According to Schütz (1994), the Marquesans colonized the archipelago in roughly 300 CE followed by later waves of immigration from the Society Islands and Samoa-Tonga. Their languages, over time, became the Hawaiian language within the Hawaiian Islands. Kimura and Wilson (1983) also state:

Linguists agree that Hawaiian is closely related to Eastern Polynesian, with a particularly strong link in the Southern Marquesas, and a secondary link in Tahiti, which may be explained by voyaging between the Hawaiian and Society Islands.

Jack H. Ward (1962) conducted a study using basic words and short utterances to determine the level of comprehension between different Polynesian languages. The mutual intelligibility of Hawaiian was found to be 41.2% with Marquesan, 37.5% with Tahitian, 25.5% with Samoan and 6.4% with Tongan.

In 1778, British explorer James Cook made Europe's initial, recorded first contact with Hawaiʻi, beginning a new phase in the development of Hawaiian. During the next forty years, the sounds of Spanish (1789), Russian (1804), French (1816), and German (1816) arrived in Hawaiʻi via other explorers and businessmen. Hawaiian began to be written for the first time, largely restricted to isolated names and words, and word lists collected by explorers and travelers.

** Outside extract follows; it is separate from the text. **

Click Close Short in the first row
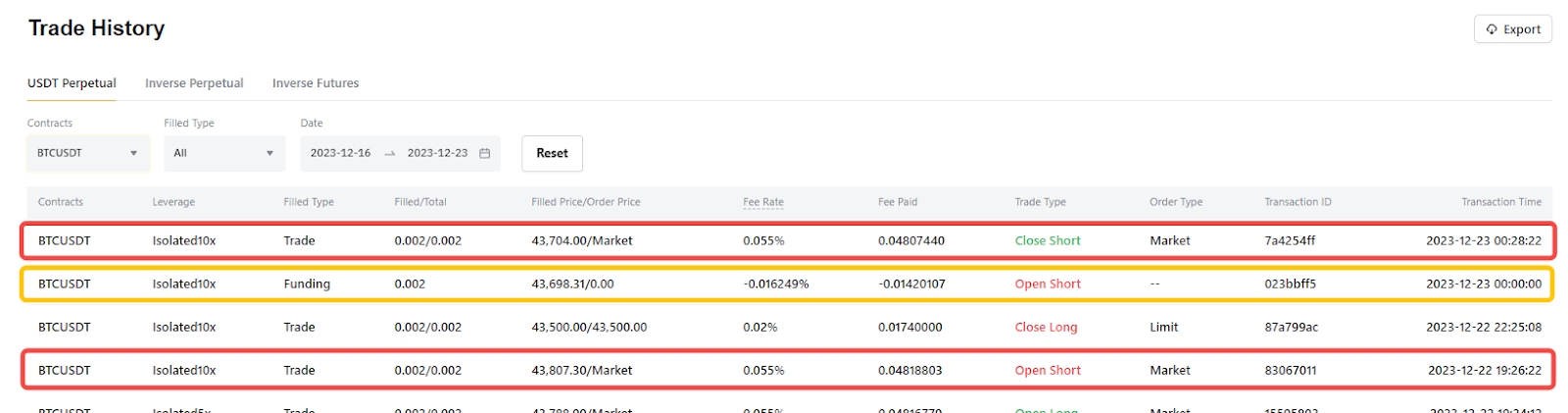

The early explorers and merchants who first brought European languages to the Hawaiian islands also took on a few native crew members who brought the Hawaiian language into new territory. Hawaiians took these nautical jobs because their traditional way of life changed due to plantations, and although there were not enough of these Hawaiian-speaking explorers to establish any viable speech communities abroad, they still had a noticeable presence. One of them, a boy in his teens known as Obookiah ( ʻŌpūkahaʻia ), had a major impact on the future of the language. He sailed to New England, where he eventually became a student at the Foreign Mission School in Cornwall, Connecticut. He inspired New Englanders to support a Christian mission to Hawaiʻi, and provided information on the Hawaiian language to the American missionaries there prior to their departure for Hawaiʻi in 1819. Adelbert von Chamisso too might have consulted with a native speaker of Hawaiian in Berlin, Germany, before publishing his grammar of Hawaiian ( Über die Hawaiische Sprache ) in 1837.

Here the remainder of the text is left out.